Спешились всадники. Лошадей мальчишкам голопятым передали. Стоят посреди двора царского глаз от земли поднять не могут. И разойтись им нельзя. Не все еще между ними решено, не все оговорено.

- Просить я хотел тебя, Владимир, - начал тот, что посветлее да в кости потоньше, - сестрице моей ничего не сказывать. Ни к чему ей знать.

- Аль обидеть меня хочешь, княже? – недобро сверкнули очи синие, - али в чести моей сомневаешься?

- Не сомневаюсь, - заспорил князь, - и обидеть не желаю. Я тебя как самое себя знаю. Ты для меня больше чем друг, ближе, чем брат был.

Был. Поднялась между молодцами стена каменная. Был. Разверзлась пропасть бездонная.



Давно примечал светлый князь Михаил, что друг его Владимир, хоть кровей и не русских, а душу русича как свою понимает. Не было князю от него дурных советов. Не пятнал он доблесть воинскую подлостью и предательством. От боя не уходил, но и без ума в драку не лез. С детства раннего знал князь Владимира, а вот только недавно до конца разглядел. Прозрел будто. Пелену с глаз сбросил. И приглянулся князю синеокий богатырь, шибко приглянулся. Так, что позабыл Михаил обо всем на свете.. Но испугался князь сердца своего. Сердца честного, правдивого, о любви молящего. Стыд жгучий в князе поднялся. Захлестнул. Опалил. Заставил друга давнего, надежного словом да делом обидеть. Но понял Владимир беду княжескую, в глазах зеленых боль, тоску разглядел. И слушая не слова, а ретивое горемычное, слезами исходящее, от дружбы не отступился. Надумал тогда князь сестрицу свою любимую за Владимира просватать. Связать себя с Корфом узами кровными, узами родственными. Глядишь и утихомирится сердце молодецкое, когда сестрино счастье увидит. А в том, что люб Владимир Наталье князь не сомневался. Вспыхивала она при нем цветом маковым, лицо рукавом прикрывала.

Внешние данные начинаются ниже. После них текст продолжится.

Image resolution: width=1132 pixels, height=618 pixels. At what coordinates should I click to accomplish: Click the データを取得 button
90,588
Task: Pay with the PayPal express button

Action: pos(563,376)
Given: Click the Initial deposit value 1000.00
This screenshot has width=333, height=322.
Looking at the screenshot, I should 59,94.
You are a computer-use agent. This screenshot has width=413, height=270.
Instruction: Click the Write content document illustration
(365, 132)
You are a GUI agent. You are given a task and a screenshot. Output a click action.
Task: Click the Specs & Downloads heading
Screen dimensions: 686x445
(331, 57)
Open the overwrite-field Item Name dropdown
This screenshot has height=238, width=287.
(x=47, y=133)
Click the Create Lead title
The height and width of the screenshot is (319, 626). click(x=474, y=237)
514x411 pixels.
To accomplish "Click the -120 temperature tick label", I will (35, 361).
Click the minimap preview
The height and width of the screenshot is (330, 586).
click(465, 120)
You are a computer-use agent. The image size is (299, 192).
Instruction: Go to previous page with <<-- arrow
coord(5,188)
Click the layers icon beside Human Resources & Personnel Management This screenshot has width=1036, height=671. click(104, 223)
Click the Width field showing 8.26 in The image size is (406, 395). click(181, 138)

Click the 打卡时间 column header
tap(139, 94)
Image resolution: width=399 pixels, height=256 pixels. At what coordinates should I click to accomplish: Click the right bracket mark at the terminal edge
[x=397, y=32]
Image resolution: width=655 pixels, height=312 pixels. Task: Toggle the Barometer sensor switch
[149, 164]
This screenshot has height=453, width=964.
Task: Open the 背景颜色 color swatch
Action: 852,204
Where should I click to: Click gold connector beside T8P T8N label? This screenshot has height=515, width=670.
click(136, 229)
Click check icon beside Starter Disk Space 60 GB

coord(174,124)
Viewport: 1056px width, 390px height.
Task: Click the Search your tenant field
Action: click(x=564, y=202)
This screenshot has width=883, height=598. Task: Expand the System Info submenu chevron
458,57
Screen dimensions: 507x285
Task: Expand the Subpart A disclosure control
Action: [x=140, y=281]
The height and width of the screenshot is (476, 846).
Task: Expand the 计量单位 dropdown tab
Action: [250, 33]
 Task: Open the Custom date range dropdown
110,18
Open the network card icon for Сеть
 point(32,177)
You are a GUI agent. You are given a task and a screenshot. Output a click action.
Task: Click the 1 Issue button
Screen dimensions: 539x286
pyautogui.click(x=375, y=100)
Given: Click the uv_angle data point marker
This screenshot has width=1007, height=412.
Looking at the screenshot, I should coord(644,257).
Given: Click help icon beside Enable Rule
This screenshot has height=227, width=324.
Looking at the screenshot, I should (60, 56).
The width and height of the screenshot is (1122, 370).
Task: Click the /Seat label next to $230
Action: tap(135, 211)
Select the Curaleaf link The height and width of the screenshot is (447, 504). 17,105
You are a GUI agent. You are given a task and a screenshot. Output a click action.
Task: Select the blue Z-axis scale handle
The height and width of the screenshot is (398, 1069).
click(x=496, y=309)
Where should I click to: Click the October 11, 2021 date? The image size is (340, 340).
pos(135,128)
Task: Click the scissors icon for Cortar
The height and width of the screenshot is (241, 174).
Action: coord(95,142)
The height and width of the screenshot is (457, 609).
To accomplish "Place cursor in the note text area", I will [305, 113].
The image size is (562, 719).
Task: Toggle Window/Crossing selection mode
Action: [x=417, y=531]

Не укрылось от Владимира то, как князь на него да на сестрицу свою поглядывал. Будто венец на головы им примерял. Запечалился Корф, закручинился. Выпросил из складов царских бочонок медовухи столетней и заперся у себя в хоромах думу тяжкую думать. Ночь думал, другую думал, третью. А на утро пришел к отцу родимому и говорит:

- Решил я, батюшка, женится на сестре друга своего князя Михаила.

Обрадовался отец. Давно уже мечтал он о снохе, да о внуках малых. И отправился к князю старому дочку сватать. Согласился князь. Свадьбу осенью играть решили.

- Какого подарка, милая, к свадьбе хочешь? – спрашивает Владимир суженую. А Наталья перед ним на лавке сидит, лицо в ладонях укрыла, голоса не подает.

- Еду я в Киев с братом твоим. Дела у нас там ратные да торговые. Что привезти тебе, краса ненаглядная?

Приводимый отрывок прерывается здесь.